Je regarde ce média neuf et même si je le soupçonnais déjà, je vois concrètement comment ma façon d’exercer mon métier va être décoiffée. Je vais devoir trouver d’autres façons de raconter des histoires, comme tous les collègues. Pas tout le temps: je crois qu’il y aura toujours de la place pour des chroniques de 800 mots sans grand appui multimédia, surtout en opinion. Mais pour les reportages, on entre dans une autre forme de storytelling.
En consultant La Presse+ hier, je me demandais comment j’aurais raconté différemment des séries récentes, comme celle sur l’amour ou celle sur la mort d’un préventionniste du Service des incendies de Montréal. Dans la version papier, pas de souci : de la même façon, ou presque. Mais pour La Presse+ ? Je ne sais pas. Il va me falloir penser autrement, aborder les sujets d’une façon moins linéraire.
C’est fascinant et… angoissant.
Je vais devoir recalibrer mon cerveau, finalement. Un peu comme en 2003, quand je suis passé de reporter à chroniqueur : ce ne sont pas les mêmes parties de ton cerveau qui travaillent, ce ne sont pas les mêmes réflexes que tu dois aiguiser. C’est seulement plus tard que j’ai réalisé que pendant un an ou deux, après un an ou deux de chroniques (bien souvent nulles) écrites à tâtons, mon cerveau était en train de se recalibrer. J’espère que ça va me prendre moins de temps, cette fois-ci…

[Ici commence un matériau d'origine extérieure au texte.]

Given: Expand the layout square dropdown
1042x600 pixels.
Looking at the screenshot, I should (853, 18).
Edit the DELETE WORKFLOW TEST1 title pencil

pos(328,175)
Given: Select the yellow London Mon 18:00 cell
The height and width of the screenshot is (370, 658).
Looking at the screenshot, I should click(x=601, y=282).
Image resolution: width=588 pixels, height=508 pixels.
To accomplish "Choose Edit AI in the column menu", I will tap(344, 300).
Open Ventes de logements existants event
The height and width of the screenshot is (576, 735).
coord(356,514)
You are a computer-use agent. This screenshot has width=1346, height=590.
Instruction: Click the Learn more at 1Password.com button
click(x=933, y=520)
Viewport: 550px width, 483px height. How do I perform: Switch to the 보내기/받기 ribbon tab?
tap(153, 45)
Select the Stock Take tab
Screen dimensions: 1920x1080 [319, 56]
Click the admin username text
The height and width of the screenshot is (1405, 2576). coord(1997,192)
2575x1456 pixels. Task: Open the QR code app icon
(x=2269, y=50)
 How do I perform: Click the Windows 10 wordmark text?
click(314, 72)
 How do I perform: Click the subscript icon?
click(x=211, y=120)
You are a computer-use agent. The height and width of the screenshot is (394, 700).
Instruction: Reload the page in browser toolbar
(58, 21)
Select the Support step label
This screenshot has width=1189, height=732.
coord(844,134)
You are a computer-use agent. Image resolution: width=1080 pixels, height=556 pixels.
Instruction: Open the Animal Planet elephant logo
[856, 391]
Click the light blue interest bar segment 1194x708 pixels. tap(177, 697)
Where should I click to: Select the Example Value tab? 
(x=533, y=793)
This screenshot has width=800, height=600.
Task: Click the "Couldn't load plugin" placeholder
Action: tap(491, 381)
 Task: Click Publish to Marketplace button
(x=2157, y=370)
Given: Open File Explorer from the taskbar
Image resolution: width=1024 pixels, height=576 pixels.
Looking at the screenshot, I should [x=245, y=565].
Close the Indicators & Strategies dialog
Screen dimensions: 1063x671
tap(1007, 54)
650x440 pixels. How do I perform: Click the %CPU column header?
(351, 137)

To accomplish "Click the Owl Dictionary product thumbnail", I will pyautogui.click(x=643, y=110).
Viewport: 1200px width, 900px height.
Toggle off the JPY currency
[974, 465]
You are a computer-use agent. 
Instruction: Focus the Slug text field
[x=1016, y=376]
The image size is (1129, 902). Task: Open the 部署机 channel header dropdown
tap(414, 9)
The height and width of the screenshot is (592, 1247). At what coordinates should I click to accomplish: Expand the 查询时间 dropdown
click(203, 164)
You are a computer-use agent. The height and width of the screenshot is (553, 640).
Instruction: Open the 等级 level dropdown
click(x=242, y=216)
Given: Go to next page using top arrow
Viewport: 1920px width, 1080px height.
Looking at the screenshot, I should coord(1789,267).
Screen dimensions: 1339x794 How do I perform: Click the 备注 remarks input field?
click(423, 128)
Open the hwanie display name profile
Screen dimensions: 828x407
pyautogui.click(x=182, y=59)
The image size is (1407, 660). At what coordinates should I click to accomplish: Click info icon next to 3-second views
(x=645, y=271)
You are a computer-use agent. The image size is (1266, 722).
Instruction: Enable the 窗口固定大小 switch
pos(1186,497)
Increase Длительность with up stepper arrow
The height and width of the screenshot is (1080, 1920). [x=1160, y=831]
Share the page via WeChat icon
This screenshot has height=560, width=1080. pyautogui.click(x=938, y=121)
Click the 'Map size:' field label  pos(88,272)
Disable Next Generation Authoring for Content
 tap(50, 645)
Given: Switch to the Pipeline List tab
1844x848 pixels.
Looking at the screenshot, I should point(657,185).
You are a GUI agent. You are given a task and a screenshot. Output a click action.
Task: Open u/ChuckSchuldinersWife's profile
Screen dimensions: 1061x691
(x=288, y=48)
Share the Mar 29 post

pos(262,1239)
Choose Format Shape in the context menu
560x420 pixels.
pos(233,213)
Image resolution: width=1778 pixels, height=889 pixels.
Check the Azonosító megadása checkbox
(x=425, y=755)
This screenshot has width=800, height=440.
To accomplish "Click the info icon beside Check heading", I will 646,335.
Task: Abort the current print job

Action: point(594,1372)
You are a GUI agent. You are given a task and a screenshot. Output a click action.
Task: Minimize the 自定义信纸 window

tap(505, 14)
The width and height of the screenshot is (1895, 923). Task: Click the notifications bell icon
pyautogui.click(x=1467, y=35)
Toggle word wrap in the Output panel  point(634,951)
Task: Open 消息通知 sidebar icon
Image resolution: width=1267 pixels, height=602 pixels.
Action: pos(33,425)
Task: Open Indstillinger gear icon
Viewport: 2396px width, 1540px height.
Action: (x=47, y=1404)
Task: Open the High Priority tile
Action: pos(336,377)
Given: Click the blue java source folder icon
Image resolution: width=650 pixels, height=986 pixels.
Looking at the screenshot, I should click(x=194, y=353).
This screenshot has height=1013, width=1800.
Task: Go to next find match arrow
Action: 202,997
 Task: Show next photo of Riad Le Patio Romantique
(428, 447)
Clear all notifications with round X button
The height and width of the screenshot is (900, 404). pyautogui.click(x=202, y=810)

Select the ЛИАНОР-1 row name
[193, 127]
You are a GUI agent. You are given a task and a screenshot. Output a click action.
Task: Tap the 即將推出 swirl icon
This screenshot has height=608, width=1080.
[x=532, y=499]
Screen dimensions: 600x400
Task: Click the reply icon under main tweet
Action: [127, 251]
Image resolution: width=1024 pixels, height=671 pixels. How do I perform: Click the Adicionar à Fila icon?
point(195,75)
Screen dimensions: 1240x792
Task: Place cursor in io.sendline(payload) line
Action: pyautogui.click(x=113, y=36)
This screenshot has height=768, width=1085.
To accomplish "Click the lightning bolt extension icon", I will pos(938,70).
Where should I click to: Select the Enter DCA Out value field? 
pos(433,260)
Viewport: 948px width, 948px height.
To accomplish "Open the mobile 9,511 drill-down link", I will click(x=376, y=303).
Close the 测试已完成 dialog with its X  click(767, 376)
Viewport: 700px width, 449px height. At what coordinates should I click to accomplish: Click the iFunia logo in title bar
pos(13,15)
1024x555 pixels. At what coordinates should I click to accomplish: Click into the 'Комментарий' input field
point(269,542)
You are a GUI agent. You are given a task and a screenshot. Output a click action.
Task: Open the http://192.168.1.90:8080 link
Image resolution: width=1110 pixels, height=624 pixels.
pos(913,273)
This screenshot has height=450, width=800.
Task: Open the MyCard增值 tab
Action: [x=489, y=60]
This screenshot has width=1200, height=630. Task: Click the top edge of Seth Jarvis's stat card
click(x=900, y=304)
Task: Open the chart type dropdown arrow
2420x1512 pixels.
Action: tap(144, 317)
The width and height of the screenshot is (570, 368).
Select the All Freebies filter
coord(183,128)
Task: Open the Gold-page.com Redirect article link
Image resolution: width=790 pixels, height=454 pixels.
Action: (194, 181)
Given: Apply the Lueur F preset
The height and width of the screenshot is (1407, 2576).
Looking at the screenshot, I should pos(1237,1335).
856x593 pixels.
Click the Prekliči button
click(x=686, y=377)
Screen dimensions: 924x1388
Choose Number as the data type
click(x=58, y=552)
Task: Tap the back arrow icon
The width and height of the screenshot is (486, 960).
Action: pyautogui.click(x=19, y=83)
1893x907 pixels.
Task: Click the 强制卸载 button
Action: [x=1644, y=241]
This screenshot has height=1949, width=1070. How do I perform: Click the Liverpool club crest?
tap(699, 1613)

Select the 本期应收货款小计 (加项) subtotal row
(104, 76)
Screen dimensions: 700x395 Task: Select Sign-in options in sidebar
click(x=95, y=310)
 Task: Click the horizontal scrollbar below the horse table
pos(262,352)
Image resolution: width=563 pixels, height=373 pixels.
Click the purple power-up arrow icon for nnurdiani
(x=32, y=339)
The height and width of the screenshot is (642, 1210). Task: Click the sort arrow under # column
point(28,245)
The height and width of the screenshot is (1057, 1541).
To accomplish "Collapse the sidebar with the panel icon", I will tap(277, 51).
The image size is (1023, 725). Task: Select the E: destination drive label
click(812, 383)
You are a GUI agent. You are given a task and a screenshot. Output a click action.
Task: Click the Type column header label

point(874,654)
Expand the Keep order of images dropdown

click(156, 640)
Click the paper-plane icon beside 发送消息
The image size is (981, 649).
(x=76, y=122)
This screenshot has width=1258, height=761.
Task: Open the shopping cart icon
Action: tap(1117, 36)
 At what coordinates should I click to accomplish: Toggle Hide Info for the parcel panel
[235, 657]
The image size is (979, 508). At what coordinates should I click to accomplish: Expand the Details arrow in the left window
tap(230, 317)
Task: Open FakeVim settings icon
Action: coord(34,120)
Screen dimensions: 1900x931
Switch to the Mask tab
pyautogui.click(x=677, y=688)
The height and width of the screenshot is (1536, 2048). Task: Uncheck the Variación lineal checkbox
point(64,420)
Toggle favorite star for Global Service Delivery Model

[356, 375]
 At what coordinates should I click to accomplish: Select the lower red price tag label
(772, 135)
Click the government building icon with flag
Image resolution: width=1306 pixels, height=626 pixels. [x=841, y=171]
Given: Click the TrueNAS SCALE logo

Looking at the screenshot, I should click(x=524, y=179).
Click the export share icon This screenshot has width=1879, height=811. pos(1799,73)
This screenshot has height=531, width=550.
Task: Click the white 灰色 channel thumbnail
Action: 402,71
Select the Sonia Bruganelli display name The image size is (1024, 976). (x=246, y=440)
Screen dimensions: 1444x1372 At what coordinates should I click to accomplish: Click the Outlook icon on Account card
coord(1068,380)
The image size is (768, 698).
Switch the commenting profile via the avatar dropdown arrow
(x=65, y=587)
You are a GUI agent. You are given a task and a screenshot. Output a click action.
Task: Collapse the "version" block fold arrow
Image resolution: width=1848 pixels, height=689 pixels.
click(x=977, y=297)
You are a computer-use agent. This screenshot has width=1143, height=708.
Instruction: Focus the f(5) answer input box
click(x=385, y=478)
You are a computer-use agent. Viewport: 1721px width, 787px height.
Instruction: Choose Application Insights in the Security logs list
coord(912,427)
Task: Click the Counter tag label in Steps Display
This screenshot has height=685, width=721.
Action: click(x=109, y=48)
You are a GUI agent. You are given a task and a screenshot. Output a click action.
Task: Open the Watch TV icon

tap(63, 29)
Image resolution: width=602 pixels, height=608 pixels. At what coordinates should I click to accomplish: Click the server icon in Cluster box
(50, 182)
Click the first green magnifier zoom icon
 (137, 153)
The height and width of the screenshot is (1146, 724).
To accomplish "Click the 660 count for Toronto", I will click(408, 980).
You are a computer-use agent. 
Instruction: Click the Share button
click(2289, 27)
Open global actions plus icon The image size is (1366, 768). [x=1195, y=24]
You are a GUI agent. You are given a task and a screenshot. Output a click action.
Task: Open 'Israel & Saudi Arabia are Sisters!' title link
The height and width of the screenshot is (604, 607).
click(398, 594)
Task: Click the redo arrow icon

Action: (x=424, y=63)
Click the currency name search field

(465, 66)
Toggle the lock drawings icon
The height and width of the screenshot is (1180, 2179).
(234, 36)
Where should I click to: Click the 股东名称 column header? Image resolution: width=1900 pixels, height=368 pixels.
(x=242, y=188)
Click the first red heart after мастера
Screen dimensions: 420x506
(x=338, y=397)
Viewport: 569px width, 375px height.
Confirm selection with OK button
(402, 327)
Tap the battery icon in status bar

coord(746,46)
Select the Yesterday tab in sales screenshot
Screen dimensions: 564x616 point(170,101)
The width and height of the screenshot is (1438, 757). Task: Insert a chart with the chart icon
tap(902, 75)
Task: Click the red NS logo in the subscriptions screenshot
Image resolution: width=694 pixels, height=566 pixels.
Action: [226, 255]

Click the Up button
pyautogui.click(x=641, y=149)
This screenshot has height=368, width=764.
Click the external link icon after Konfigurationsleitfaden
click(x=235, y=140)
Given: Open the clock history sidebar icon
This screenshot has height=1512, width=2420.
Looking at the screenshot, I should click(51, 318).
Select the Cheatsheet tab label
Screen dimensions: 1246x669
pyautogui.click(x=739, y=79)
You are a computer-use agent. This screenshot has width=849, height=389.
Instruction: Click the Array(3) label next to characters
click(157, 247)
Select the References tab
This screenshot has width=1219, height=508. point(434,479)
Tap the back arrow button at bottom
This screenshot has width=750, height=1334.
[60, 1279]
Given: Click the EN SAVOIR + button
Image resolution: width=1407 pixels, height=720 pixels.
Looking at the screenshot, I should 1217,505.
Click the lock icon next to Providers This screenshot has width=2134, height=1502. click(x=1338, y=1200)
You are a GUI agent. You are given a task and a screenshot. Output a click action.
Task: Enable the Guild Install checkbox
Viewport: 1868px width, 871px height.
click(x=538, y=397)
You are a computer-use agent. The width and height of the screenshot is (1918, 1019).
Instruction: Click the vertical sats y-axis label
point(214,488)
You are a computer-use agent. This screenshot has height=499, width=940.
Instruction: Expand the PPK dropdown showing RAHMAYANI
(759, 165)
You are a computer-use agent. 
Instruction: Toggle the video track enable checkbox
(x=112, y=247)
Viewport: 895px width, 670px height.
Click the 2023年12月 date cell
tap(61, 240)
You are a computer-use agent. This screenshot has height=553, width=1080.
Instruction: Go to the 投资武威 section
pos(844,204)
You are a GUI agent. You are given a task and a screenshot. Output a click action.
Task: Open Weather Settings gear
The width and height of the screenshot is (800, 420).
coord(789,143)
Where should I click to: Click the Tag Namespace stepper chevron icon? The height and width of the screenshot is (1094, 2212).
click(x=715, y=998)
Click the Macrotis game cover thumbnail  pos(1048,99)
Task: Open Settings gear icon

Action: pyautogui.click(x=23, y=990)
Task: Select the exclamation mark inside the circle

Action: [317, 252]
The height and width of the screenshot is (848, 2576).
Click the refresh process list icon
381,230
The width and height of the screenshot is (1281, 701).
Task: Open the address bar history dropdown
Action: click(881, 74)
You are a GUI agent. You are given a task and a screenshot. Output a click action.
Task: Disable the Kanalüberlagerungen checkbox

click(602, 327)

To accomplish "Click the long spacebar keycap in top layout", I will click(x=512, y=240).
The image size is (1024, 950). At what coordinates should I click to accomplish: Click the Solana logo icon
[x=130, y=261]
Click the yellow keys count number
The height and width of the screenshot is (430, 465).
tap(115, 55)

C’est aussi ce que La Presse a fait, ces dernières années: recalibrer ses façons de faire. En deux, trois ans, nous sommes passés d’une entreprise publiant des nouvelles sur des arbres morts et sur un site web à une entreprise qui a accouché d’une nouvelle bibitte, avec cette application. Et même si le résultat est déjà superbe, nous n’en sommes collectivement qu’au début du processus de création de La Presse+… Ce qui augure bien : quand nous aurons tous métabolisé les façons multiples de raconter des histoires sur cette plateforme, le résultat risque d’être hallucinant.
Est-ce que ça va « marcher » ?
Dans le sens où La Presse+ va permettre à l’entreprise de transcender le long fade out des médias écrits ? Je ne sais pas, je ne suis pas un devin, je suis pas un spécialiste de la business des médias mais j’imagine que nos boss ont fait leurs devoirs et qu’ils y voient un potentiel certain, s’ils ont investi 40M$ dans l’aventure. Ce que je sais, c’est que nous tentons une percée en territoire inconnu, avec une fougue, une confiance et une audace colossales.
C’est vivifiant.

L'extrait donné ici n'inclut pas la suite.